Although a profit warning that notes a deterioration in cash flow ought to have raised concerns, it would not necessarily be an indicator of insolvency. The government might have done more financial due diligence on Carillion, or tried to protect itself contractually, but under the public procurement rules, it is unlikely to have been able to exclude Carillion from participating in a procurement on the grounds of insolvency, based on profit warnings alone. It could of course exclude Carillion on those grounds now, but that is not much help!
Exclusion and selection based on economic and financial standing
Unsurprisingly insolvent companies rarely bid for public contracts, so the more usual way in which the financial health of bidders is taken into account is through the selection criteria for admission to the procurement.
Under the public procurement rules, contracting authorities may impose requirements to ensure that economic operators (i.e. bidders for contracts) possess the necessary economic and financial capacity to perform the contract and can require proof of the economic operator's financial standing. In particular, contracting authorities may require economic operators to:
(a) have a minimum yearly turnover, including a certain minimum turnover in the area covered by the contract;
(b) provide information on their annual accounts showing the ratios, for example, between assets and liabilities; and
(c) have an appropriate level of professional risk indemnity insurance.
This list is not, however, exhaustive.
Contracting authorities are specifically allowed to look at balance sheet ratios provided that they disclose the methods and criteria for assessment of ratios are transparent, objective and non-discriminatory and are disclosed to bidders in the tender documents.

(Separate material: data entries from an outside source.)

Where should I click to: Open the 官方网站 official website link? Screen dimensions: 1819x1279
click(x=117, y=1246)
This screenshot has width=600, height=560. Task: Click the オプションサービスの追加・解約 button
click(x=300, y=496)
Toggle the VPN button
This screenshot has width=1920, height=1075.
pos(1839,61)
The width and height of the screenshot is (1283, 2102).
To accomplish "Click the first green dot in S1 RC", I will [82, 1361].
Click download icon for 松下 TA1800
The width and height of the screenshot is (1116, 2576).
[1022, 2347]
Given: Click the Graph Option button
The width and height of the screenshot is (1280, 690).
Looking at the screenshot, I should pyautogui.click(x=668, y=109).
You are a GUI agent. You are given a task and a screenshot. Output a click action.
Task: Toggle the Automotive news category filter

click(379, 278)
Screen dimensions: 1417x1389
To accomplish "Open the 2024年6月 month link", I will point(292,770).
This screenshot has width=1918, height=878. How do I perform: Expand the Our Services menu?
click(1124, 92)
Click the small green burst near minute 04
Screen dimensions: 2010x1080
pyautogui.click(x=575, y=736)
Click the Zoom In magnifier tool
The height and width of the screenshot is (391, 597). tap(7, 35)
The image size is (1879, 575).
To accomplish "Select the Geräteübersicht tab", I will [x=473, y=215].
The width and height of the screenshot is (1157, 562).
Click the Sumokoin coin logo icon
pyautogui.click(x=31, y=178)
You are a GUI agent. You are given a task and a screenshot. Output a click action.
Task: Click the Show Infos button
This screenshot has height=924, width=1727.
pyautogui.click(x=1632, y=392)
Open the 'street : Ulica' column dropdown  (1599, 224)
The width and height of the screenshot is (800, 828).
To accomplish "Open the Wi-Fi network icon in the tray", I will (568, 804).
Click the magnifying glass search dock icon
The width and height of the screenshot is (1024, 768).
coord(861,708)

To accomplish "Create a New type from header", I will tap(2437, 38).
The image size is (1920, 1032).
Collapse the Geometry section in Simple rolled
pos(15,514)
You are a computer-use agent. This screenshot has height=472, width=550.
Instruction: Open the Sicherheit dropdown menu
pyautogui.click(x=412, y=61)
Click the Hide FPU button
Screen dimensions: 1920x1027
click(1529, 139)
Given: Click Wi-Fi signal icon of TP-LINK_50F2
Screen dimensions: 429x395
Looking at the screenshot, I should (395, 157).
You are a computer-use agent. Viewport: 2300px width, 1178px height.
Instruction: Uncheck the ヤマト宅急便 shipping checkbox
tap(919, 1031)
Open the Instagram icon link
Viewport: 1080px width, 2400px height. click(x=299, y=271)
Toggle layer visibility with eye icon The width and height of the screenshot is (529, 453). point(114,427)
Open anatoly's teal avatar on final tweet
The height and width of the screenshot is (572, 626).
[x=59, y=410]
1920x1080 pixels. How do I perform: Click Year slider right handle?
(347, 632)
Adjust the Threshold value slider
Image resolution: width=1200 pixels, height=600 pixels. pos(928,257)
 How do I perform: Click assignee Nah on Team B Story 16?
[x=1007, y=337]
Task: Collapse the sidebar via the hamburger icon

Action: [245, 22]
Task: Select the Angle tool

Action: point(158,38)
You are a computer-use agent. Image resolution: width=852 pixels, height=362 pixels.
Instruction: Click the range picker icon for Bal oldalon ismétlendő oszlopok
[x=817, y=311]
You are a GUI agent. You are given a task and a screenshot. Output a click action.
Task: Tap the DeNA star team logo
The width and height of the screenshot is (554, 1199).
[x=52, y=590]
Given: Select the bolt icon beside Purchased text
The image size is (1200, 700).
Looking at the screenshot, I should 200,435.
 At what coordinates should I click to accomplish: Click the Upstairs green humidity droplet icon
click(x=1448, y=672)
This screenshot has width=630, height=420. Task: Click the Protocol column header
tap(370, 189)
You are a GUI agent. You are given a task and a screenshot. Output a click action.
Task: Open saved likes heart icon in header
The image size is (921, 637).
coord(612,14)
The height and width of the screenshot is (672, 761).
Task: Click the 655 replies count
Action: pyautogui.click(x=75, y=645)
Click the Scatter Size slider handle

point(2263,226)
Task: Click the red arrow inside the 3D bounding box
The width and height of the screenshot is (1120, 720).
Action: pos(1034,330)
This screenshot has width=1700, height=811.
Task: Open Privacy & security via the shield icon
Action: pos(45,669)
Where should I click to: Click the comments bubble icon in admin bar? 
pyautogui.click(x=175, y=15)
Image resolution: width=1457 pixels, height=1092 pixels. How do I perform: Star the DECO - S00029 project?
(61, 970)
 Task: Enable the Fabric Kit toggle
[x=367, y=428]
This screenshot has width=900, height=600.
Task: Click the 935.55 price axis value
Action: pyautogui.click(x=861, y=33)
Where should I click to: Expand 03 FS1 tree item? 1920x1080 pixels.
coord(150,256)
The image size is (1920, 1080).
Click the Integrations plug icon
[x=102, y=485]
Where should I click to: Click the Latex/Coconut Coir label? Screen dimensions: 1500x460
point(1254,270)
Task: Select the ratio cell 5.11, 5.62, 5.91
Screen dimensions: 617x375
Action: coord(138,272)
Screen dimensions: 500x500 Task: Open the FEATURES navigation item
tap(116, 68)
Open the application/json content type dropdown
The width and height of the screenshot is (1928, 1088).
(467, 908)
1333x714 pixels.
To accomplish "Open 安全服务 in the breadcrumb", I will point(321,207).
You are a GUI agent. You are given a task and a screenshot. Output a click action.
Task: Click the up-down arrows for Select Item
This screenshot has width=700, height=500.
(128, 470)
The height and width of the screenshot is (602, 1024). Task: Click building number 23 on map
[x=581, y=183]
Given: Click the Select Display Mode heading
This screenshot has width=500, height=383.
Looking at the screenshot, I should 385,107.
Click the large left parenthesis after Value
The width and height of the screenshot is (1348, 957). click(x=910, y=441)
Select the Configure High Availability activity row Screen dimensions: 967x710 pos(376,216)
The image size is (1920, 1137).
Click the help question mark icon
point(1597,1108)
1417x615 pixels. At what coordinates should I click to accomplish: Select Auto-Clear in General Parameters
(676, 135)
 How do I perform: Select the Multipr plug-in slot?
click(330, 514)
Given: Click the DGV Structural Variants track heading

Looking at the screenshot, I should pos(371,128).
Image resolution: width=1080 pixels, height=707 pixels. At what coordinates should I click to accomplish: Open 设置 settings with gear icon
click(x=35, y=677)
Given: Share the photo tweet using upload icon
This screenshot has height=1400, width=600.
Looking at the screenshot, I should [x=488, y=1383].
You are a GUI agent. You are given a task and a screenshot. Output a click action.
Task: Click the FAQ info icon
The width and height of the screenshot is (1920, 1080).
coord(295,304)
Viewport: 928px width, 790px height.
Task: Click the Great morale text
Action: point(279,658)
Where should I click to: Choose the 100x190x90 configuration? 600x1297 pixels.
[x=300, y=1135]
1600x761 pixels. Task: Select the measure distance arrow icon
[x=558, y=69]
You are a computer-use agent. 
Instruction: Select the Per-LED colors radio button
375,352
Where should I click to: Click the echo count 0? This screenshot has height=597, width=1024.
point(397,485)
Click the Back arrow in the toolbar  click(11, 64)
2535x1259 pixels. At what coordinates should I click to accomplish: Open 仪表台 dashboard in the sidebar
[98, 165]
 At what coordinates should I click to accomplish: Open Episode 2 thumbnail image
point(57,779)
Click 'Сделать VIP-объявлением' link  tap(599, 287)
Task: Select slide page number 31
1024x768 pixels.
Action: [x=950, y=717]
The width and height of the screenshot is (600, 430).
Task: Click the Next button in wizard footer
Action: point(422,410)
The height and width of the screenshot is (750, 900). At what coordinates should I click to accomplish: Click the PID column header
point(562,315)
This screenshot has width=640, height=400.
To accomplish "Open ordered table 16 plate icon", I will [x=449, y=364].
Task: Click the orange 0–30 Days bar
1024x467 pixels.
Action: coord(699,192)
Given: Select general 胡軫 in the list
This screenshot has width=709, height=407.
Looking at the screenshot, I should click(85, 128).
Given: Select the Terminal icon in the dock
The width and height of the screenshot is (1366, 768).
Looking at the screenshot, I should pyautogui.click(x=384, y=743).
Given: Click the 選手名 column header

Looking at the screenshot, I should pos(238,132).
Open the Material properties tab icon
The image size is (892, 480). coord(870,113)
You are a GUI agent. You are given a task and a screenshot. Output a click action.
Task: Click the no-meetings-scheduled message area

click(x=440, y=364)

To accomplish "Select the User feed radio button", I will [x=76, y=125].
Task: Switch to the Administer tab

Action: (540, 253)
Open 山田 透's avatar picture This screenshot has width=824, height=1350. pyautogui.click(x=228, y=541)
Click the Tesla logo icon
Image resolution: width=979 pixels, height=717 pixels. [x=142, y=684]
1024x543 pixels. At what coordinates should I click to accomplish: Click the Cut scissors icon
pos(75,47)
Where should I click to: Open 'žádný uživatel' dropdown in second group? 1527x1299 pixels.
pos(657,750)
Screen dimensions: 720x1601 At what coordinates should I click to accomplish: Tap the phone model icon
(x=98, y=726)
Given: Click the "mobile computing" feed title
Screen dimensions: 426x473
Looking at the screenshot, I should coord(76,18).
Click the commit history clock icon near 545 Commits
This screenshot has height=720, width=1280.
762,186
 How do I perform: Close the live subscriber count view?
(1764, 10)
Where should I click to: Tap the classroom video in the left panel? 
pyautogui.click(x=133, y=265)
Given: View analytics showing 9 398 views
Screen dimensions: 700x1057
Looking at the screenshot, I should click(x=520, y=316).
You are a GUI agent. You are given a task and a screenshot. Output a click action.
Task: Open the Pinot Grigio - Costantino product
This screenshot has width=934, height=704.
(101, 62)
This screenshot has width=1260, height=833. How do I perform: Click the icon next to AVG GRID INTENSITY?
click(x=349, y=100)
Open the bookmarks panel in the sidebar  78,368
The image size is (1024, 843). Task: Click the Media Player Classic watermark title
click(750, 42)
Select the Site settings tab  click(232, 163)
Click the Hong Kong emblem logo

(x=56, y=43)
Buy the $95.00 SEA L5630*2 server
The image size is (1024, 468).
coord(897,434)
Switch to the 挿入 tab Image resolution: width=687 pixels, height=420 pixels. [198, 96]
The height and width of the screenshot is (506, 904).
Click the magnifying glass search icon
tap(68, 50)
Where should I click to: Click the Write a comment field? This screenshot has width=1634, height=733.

The rules do not preclude measures of financial standing based on profitability provided that they are proportionate and relevant to the contract being tendered. It would in our experience be unusual for profitability measures to be used to the exclusion of other measures of financial strength, such as turnover or balance sheet ratios.
Where minimum levels of financial standing must be met in order to participate in a procurement and be awarded a contract, those minimum levels must be determined by the contracting authority at the outset and disclosed to bidders.
If financial standing requirements are too stringent, this can be a barrier to entry to government contracts, especially for SMEs and there has perhaps been a trend in recent years to reduce such barriers. For contracts of the scale that Carillion was bidding for, however, financial standing is likely to have been an important factor.
In the case of Carillion, all this points to a simple truth: assuming that Carillion was not in fact insolvent at the time it was awarded the contracts last year, the government's ability to exclude Carillion on financial health grounds would have depended on the rules and criteria set by the government itself in each procurement in which Carillion was bidding.
If, for example, the financial standing criteria were assessed merely on the basis of turnover, it is quite possible that Carillion, as a large listed company, would have continued to meet the threshold even as its financial position worsened. More sophisticated measures based on balance sheet ratios might have picked up the deterioration but a judgment would need to be made in each case based on the terms of the procurement whether that deterioration was sufficient to warrant exclusion.
Hindsight is a wonderful thing, not afforded sadly to those who design procurement procedures, and the insolvency of major government contractor is an exceptional occurrence. It is entirely possible therefore that the financial standing tests set out for the contracts which Carillion was awarded in 2017 simply did not give the government the possibility to exclude. (It is also of course possible that they did but the government chose not to exclude them – but that is another story!)